┏━━

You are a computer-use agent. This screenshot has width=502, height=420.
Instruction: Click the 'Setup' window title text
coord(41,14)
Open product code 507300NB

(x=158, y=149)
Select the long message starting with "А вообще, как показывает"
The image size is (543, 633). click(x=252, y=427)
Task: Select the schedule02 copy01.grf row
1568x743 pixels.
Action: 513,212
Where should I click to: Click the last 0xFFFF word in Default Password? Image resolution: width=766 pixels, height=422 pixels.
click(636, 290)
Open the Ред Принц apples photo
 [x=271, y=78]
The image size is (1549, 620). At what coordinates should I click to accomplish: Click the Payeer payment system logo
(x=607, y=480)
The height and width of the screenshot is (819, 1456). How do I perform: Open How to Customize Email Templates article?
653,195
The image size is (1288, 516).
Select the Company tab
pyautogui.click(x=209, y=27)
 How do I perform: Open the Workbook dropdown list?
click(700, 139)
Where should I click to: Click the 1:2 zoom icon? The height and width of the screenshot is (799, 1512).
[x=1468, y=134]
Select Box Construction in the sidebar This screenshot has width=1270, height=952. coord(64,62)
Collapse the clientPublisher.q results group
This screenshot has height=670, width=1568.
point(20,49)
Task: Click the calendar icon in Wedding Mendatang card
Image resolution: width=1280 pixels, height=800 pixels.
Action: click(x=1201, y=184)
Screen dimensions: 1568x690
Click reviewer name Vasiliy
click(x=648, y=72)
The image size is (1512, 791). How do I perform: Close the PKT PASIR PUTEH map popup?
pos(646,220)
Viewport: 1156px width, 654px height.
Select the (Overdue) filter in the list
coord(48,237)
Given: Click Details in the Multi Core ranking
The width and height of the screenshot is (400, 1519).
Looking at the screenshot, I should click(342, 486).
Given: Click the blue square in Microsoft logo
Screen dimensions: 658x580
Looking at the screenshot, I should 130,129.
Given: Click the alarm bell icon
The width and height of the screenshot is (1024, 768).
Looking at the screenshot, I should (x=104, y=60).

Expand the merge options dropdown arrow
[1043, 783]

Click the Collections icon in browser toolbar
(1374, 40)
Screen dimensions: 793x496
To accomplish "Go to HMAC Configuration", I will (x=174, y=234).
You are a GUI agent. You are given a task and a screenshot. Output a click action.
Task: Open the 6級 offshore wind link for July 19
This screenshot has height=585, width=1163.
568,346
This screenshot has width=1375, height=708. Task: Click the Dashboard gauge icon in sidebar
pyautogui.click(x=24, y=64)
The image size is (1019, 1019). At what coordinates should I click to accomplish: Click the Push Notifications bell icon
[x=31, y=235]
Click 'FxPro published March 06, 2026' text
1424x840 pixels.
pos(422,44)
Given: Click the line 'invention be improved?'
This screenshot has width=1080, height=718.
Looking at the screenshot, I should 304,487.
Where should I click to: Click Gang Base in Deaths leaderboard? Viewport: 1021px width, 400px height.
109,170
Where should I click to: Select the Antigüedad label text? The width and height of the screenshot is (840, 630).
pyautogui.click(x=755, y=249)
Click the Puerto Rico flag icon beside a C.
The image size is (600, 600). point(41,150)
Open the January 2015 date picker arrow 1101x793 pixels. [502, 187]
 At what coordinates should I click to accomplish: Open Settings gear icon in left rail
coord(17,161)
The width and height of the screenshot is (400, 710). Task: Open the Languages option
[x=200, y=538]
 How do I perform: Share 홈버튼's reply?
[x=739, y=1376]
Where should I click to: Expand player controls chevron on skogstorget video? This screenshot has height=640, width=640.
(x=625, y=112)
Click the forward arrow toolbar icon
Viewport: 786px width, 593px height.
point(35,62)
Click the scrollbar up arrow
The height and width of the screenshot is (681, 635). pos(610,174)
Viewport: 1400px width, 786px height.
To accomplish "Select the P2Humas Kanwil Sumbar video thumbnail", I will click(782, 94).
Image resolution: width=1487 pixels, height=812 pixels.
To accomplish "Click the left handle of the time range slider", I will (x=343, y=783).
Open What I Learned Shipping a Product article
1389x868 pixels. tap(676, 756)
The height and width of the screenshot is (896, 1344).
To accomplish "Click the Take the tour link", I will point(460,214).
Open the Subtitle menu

┗━━

Exercise. Reproduce, character for character, the span of the material that begins with the line containing "Where should I click to: Click Gang" and ends with the line containing "[x=739, y=1376]", including both of those lines.

Exercise answer.
Where should I click to: Click Gang Base in Deaths leaderboard? Viewport: 1021px width, 400px height.
109,170
Where should I click to: Select the Antigüedad label text? The width and height of the screenshot is (840, 630).
pyautogui.click(x=755, y=249)
Click the Puerto Rico flag icon beside a C.
The image size is (600, 600). point(41,150)
Open the January 2015 date picker arrow 1101x793 pixels. [502, 187]
 At what coordinates should I click to accomplish: Open Settings gear icon in left rail
coord(17,161)
The width and height of the screenshot is (400, 710). Task: Open the Languages option
[x=200, y=538]
 How do I perform: Share 홈버튼's reply?
[x=739, y=1376]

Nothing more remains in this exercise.